The cost of equity is harder to measure because shareholders do not send an invoice. Instead, finance professionals estimate it using models like the Capital Asset Pricing Model (CAPM), which factors in the risk-free rate (typically the yield on U.S. Treasury securities), the stock’s sensitivity to market swings, and an equity risk premium. That premium reflects the extra return investors demand for holding stocks instead of safer assets. One recent set of long-term estimates placed the expected equity risk premium at around 2%, which is historically low due to elevated valuations and higher bond yields.3Charles Schwab. Schwab’s 2026 Long-Term Capital Market Expectations
Unlike debt interest, dividend payments and other returns to equity holders are not deductible. A corporation cannot deduct costs connected to issuing its capital stock, and those costs are instead treated as capitalized expenditures that reduce stock issuance proceeds.4Internal Revenue Service. Treatment of Costs Facilitative of an Initial Public Offering (AM 2020-003) This asymmetry between debt and equity tax treatment is the reason companies with heavy equity financing tend to face a higher WACC.
Once a company knows its WACC, the actual capital charge is simple multiplication. Take the total invested capital on the balance sheet and multiply it by the WACC percentage. If a project uses $5,000,000 in capital and the WACC is 12%, the annual capital charge is $600,000. That number represents the profit floor: the project needs to earn at least $600,000 in operating profit after taxes before it has added a single dollar of real value.
This is where the concept earns its keep. A project that earns $500,000 on $5,000,000 in capital looks decent on paper, but with a $600,000 capital charge it is actually underwater by $100,000. Management might have been better off returning that money to shareholders or deploying it elsewhere. The capital charge converts a vague sense of “good enough” into a concrete benchmark.
One nuance worth noting: the WACC used in the formula reflects the company’s current blended funding cost. When evaluating a new project that would require raising fresh capital at different rates, some firms use the marginal cost of capital instead. A new bond issuance at a higher rate, for example, increases the cost of the next dollar of capital even if the average cost across all existing debt stays lower.
The capital charge concept takes on a different, more prescriptive meaning inside banking. Regulators do not leave it to banks to decide how much capital cushion they need. Instead, federal rules mandate specific minimum ratios of capital to risk-weighted assets, effectively dictating the capital charge banks must carry.

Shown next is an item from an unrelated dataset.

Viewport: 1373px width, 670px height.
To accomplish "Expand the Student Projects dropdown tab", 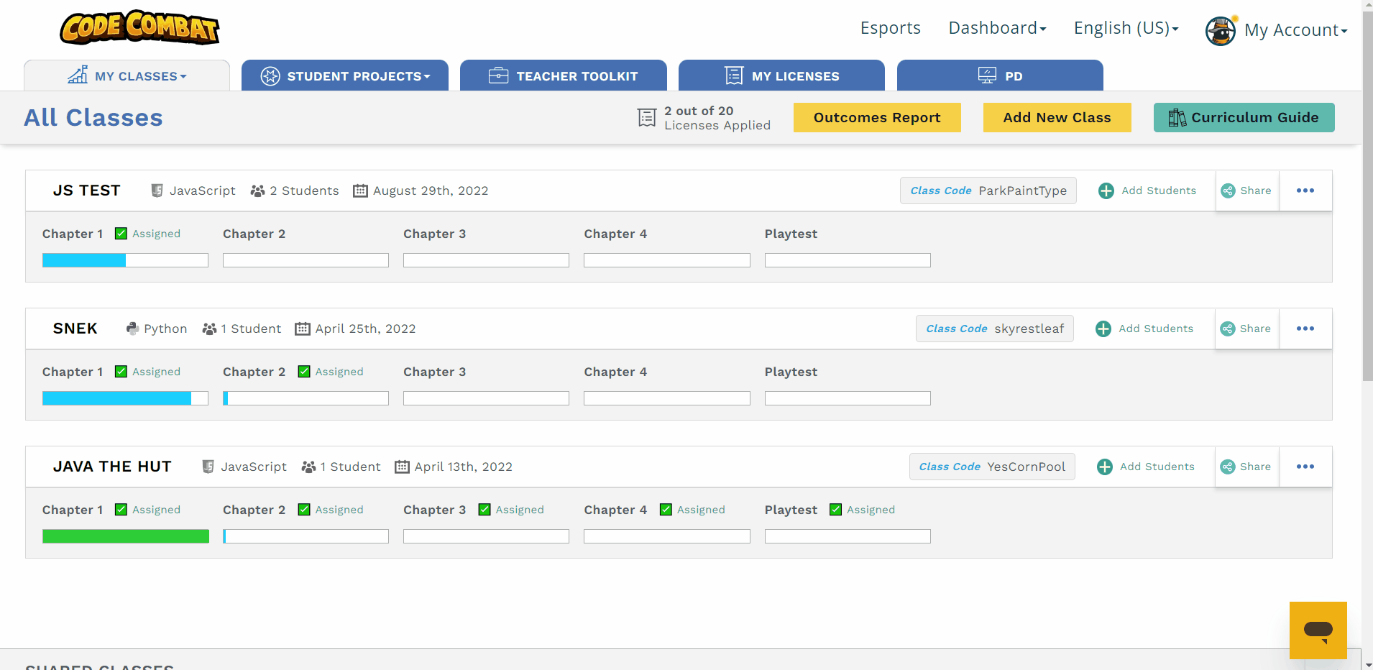I will tap(345, 76).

Under federal regulations implementing the Basel III framework, national banks and federal savings associations must maintain at least a 4.5% Common Equity Tier 1 (CET1) ratio, a 6% Tier 1 capital ratio, and an 8% total capital ratio, all measured against risk-weighted assets.5eCFR. 12 CFR 3.10 – Minimum Capital Requirements Risk weighting is the key mechanic here: a U.S. Treasury bond gets a much lower weight than a commercial real estate loan, so a bank holding riskier assets needs more raw capital to meet the same percentage threshold.6eCFR. 12 CFR Part 3 Subpart E – Risk-Weighted Assets
The minimum ratios are a floor, not a ceiling. On top of them, banks must maintain a capital conservation buffer of 2.5% of risk-weighted assets, held entirely in CET1 capital. When a bank’s capital dips into this buffer zone, automatic restrictions kick in on dividends, share buybacks, and discretionary bonus payments. The closer the bank drops toward the bare minimum, the tighter those restrictions become.7Bank for International Settlements. The Capital Buffers in Basel III – Executive Summary
The largest banks face additional layers. Global systemically important banks (G-SIBs) must hold a surcharge on top of everything else, ranging from 1.0% to 4.5% depending on the institution’s size and interconnectedness. As of late 2025, JPMorgan Chase carried the highest surcharge at 4.5%, while State Street’s was 1.0%. The Federal Reserve also imposes a stress capital buffer (SCB) of at least 2.5%, determined partly by how a bank performs in annual supervisory stress tests that simulate severe economic downturns.8Federal Reserve. Large Bank Capital Requirements, August 2025
The Office of the Comptroller of the Currency (OCC) supervises national banks for compliance with these capital standards. A bank that fails to maintain minimum ratios faces enforcement actions that can include mandatory asset reduction, growth restrictions, limits on dividend payments, or directives to raise new capital. The OCC can also set higher individual minimums for banks that receive special supervisory attention or present elevated risk profiles.9eCFR. 12 CFR Part 3 – Capital Adequacy Standards
Rating downgrades on a bank’s borrowers compound the pressure. When a borrower’s credit rating drops, the risk weight on that loan rises, which pushes the bank’s capital ratio down. Research from the Bank for International Settlements found that banks respond by increasing loan spreads, cutting credit lines, and shortening maturities, particularly when the bank’s own capital cushion is thin.10Bank for International Settlements. How Do Credit Ratings Affect Bank Lending Under Capital Constraints
Economic Value Added (EVA) is the performance metric that puts the capital charge to its most visible use. The formula is: EVA = Net Operating Profit After Taxes (NOPAT) minus the capital charge. NOPAT captures what the business earned from its core operations after taxes but before financing costs, and the capital charge represents the full cost of the capital used to generate those earnings.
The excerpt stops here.